Department of Laboratory Medicine, Chonnam National University Medical School and Hospital, Gwangju, Republic of Korea.
Department of Rheumatology, Chonnam National University Medical School and Hospital, Gwangju, Republic of Korea.
J Infect. 2017 Mar;74(3):281-293. doi: 10.1016/j.jinf.2016.11.010. Epub 2016 Nov 19.
We aimed to determine whether combinations of multiplex cytokine responses could differentiate Mycobacterium tuberculosis (Mtb) infection states.
Mtb-specific antigen-induced and unstimulated cytokines were measured by Luminex assay in supernatants of QuantiFERON Gold In-Tube assay (QFT) in 48 active pulmonary TB patients (TB), 15 latent TB infection subjects (LTBI), and 13 healthy controls (HCs).

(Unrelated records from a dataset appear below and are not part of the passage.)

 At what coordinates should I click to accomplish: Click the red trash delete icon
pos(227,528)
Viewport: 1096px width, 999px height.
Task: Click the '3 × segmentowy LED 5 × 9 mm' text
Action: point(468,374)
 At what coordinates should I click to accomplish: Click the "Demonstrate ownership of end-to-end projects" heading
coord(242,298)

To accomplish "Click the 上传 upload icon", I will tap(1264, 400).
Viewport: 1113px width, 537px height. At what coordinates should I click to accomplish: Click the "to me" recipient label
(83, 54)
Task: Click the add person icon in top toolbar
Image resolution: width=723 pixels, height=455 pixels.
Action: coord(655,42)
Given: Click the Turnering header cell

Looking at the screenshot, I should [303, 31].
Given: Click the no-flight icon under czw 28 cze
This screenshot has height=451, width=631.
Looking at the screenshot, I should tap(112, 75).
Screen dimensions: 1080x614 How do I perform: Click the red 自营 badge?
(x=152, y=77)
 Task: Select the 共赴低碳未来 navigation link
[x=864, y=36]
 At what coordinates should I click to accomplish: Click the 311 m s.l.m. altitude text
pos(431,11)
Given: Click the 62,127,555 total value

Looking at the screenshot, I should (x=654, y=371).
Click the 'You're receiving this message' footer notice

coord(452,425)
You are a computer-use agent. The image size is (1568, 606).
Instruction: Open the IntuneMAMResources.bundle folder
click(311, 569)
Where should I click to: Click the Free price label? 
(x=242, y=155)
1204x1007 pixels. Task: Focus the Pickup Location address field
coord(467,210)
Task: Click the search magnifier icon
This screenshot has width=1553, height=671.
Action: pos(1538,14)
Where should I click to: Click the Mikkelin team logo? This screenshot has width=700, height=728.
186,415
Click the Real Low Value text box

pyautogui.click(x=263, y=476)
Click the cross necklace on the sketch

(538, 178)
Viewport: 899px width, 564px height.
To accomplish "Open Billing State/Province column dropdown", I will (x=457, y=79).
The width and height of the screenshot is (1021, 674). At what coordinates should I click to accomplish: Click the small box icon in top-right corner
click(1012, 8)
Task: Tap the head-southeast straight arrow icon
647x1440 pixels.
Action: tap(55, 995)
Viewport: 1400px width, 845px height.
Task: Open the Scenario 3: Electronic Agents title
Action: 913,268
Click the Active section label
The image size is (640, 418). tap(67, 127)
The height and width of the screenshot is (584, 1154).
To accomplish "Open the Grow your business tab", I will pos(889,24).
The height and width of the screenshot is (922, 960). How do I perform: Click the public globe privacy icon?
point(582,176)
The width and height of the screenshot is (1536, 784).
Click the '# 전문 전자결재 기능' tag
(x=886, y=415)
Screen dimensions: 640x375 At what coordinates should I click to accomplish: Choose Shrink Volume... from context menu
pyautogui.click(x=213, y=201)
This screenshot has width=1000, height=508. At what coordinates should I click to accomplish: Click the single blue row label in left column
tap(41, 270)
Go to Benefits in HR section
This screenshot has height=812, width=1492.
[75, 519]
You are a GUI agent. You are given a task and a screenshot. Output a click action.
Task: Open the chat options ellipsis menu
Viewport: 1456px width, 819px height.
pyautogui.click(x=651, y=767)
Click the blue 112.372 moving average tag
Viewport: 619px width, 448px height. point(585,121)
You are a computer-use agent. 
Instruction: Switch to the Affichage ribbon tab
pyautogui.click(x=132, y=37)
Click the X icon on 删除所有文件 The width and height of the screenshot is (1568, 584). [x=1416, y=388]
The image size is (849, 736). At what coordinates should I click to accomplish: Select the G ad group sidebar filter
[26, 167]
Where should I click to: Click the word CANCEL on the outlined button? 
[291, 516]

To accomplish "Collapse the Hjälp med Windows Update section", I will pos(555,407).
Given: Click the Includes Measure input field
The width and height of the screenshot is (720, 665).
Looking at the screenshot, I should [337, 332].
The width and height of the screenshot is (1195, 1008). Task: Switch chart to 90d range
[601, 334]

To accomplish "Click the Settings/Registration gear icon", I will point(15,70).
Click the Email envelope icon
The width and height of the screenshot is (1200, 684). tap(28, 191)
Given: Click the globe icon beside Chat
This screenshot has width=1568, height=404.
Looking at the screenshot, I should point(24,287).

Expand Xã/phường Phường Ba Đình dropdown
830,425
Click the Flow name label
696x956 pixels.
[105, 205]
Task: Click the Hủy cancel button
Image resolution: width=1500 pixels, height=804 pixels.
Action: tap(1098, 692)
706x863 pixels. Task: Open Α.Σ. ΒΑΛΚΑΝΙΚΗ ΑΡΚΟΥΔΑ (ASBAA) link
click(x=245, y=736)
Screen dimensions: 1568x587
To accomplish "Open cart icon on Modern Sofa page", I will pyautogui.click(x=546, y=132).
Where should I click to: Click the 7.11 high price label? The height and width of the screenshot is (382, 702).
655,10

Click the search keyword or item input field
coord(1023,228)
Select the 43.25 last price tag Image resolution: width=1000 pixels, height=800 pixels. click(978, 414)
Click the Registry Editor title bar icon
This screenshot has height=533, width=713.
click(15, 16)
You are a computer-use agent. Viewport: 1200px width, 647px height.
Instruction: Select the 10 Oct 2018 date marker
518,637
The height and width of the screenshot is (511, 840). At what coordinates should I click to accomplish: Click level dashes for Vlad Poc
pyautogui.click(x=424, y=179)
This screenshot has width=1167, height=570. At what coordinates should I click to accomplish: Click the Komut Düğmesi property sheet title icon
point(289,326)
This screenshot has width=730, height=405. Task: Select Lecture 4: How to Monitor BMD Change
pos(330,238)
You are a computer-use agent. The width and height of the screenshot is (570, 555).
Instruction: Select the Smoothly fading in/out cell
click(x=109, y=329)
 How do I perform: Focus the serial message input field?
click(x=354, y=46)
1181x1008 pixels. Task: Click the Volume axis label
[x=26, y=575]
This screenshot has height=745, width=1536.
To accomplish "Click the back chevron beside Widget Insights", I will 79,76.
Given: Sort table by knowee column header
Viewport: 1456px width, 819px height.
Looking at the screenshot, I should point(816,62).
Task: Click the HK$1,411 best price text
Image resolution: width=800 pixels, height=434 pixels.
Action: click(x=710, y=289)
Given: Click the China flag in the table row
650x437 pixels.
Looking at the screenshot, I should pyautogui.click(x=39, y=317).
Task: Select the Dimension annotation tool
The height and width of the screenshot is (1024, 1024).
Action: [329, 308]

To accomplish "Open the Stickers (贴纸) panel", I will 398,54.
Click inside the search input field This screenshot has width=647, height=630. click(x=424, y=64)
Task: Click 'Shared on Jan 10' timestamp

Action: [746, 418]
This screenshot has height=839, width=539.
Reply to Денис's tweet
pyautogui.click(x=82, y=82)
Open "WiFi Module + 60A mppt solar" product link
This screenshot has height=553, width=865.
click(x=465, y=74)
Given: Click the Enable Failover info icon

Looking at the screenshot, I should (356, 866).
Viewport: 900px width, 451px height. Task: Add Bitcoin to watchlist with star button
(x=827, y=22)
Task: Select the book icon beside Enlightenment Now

Among the 29 cytokines, eight Mtb antigen-specific biomarkers (GM-CSF, IFN-γ, IL-1RA, IL-2, IL-3, IL-13, IP-10, and MIP-1β) in the Mtb-infected group were significantly different from those of the HCs. Five Mtb-specific biomarkers (EGF, GM-CSF, IL-5, IL-10, and VEGF), two unstimulated biomarkers (TNF-α and VEGF), and one Mtb-specific biomarker ratio (IL-2/IFN-γ) showed significant differences between active TB and LTBI. Three unstimulated biomarkers (IL-8, IL-13, and VEGF) and 5 Mtb-specific biomarkers (IFN-γ, IL-2, IL-3, IP-10, and VEGF) were significantly different between active TB and non-active TB groups. Combinations of three cytokine biomarkers resulted in the accurate prediction of 92.1-93.7% of Mtb-infected cases and 92.3-100% of HCs, respectively. Moreover, combinations of five biomarkers accurately predicted 90.9-100% of active TB cases and 80-100% of LTBI subjects, respectively. In discriminating between active TB and non-active TB regardless of QFT results, combinations of six biomarkers predicted 79.2-95.8% of active TB cases and 67.9-89.3% of non-active TB subjects.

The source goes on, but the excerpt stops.